A FAZER
1. Reescreva tudo do trecho sobre o caso de Joaíma, de "Segundo o delegado" até "lembra o delegado.", trocando "delegado" por "investigador".
2. Diga se cada afirmação concorda com o trecho sobre o caso de Joaíma, respondendo sim ou não e citando as palavras do trecho que decidem: (a) a menina tinha 10 meses; (b) o padrasto foi autuado em flagrante; (c) a mãe afirma ter visto a agressão.

TRECHO DADO
....................
Por chorar e "atrapalhar" o padrasto a assistir uma partida de futebol, uma menina de apenas 10 meses acabou sendo agredida e fraturou o tornozelo e o fêmur na cidade de Joaíma, no Vale do Jequitinhonha. O caso, que foi denunciado somente nessa segunda-feira (22), teria acontecido há aproximadamente 15 dias. Por isso, o homem de 29 anos acabou ouvido e liberado, mas um inquérito foi aberto pela Polícia Civil (PC) para investigar o crime. A mãe da menina, de 30 anos, também é investigada. 

Segundo o delegado Thiago Megale Giovani, o casal foi conduzido para a delegacia de Jequitinhonha sob suspeita de maus tratos. "Nós iniciamos a lavratura do auto de prisão, mas no decorrer do procedimento soubemos que as agressões aconteceram há duas semanas, não sendo possível autuar em flagrante o padrasto. Mas agora estamos investigando isso de forma prioritária", garante. 

Apesar disso, o policial concluiu que a criança não deveria voltar ao convívio dos suspeitos e acionou o Conselho Tutelar, que acompanha o caso. "Estamos investigando também se a genitora viu algo ou se tomou conhecimento depois e não fez nada. Mas, o padrasto confessou que estava assistindo o jogo e o choro estava atrapalhando, então ele se irritou e jogou a menina no chão, empurrando ela da cama. A mãe alega que não viu o fato", lembra o delegado.
....................
LISTAGEM DE DADOS
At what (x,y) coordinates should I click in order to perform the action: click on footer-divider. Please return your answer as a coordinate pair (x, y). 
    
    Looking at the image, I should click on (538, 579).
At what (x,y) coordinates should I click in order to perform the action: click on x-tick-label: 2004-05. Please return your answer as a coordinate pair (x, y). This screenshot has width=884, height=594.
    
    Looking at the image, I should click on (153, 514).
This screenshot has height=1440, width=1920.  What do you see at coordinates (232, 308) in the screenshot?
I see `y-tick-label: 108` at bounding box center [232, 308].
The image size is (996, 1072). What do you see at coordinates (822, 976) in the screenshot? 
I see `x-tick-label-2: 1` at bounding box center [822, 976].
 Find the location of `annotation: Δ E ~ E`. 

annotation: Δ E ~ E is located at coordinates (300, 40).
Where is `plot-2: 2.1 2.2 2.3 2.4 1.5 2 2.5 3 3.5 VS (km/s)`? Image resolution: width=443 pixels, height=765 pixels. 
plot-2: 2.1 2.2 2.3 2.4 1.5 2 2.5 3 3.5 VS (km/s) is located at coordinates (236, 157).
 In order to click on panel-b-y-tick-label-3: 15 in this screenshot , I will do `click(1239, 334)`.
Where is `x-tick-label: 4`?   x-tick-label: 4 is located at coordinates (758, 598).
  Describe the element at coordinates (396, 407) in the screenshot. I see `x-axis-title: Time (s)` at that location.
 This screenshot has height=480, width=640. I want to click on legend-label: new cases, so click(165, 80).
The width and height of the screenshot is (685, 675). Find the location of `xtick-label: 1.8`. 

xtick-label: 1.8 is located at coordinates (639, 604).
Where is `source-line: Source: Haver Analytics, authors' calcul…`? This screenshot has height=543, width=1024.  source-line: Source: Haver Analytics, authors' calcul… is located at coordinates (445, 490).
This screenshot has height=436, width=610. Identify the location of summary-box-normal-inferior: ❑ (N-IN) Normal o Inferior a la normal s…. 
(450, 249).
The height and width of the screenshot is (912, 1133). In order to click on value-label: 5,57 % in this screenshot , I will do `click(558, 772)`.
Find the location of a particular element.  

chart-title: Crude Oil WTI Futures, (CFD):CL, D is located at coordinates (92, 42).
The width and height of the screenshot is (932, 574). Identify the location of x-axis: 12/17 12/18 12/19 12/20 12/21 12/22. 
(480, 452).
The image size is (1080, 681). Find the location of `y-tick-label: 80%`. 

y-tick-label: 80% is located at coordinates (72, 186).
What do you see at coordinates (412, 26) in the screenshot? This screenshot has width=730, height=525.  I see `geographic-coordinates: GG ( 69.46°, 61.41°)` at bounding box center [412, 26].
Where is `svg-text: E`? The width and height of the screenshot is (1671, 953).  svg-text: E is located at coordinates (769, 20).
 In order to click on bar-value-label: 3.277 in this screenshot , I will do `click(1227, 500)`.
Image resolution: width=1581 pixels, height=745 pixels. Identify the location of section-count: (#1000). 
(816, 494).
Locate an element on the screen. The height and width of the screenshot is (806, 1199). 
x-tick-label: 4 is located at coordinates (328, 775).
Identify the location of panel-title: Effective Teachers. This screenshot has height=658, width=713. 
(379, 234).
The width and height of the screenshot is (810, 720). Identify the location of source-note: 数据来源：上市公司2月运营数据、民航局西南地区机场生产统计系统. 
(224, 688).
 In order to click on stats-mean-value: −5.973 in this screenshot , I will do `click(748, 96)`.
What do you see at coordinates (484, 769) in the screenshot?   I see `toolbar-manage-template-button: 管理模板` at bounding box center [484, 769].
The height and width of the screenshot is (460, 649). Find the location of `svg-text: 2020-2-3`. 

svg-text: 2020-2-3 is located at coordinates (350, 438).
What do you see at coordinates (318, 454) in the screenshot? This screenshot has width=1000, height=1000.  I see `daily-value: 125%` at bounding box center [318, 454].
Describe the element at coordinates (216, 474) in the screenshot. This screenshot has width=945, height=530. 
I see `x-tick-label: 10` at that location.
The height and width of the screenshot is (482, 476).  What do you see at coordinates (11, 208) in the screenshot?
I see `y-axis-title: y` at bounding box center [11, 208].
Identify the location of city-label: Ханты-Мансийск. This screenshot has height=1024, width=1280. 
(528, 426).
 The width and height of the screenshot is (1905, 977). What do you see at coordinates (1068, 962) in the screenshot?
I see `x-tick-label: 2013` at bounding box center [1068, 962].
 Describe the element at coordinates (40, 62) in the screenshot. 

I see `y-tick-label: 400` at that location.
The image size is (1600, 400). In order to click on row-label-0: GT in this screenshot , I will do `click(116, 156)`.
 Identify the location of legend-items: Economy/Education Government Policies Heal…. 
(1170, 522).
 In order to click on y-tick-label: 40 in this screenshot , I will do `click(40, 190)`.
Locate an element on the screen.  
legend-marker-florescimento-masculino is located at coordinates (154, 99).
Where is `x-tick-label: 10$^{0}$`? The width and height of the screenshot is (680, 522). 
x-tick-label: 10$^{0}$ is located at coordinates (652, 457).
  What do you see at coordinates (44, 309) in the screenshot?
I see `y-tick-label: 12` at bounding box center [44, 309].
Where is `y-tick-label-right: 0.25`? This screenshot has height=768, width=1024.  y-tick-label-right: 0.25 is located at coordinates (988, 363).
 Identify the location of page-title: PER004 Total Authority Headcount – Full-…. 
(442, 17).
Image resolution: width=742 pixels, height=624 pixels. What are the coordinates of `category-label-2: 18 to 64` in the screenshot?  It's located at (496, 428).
....................
RESPOSTAS DO EXERCÍCIO
1.
Segundo o investigador Thiago Megale Giovani, o casal foi conduzido para a delegacia de Jequitinhonha sob suspeita de maus tratos. "Nós iniciamos a lavratura do auto de prisão, mas no decorrer do procedimento soubemos que as agressões aconteceram há duas semanas, não sendo possível autuar em flagrante o padrasto. Mas agora estamos investigando isso de forma prioritária", garante. 

Apesar disso, o policial concluiu que a criança não deveria voltar ao convívio dos suspeitos e acionou o Conselho Tutelar, que acompanha o caso. "Estamos investigando também se a genitora viu algo ou se tomou conhecimento depois e não fez nada. Mas, o padrasto confessou que estava assistindo o jogo e o choro estava atrapalhando, então ele se irritou e jogou a menina no chão, empurrando ela da cama. A mãe alega que não viu o fato", lembra o investigador.

2.
(a) Sim: "uma menina de apenas 10 meses".
(b) Não: "não sendo possível autuar em flagrante o padrasto".
(c) Não: "A mãe alega que não viu o fato".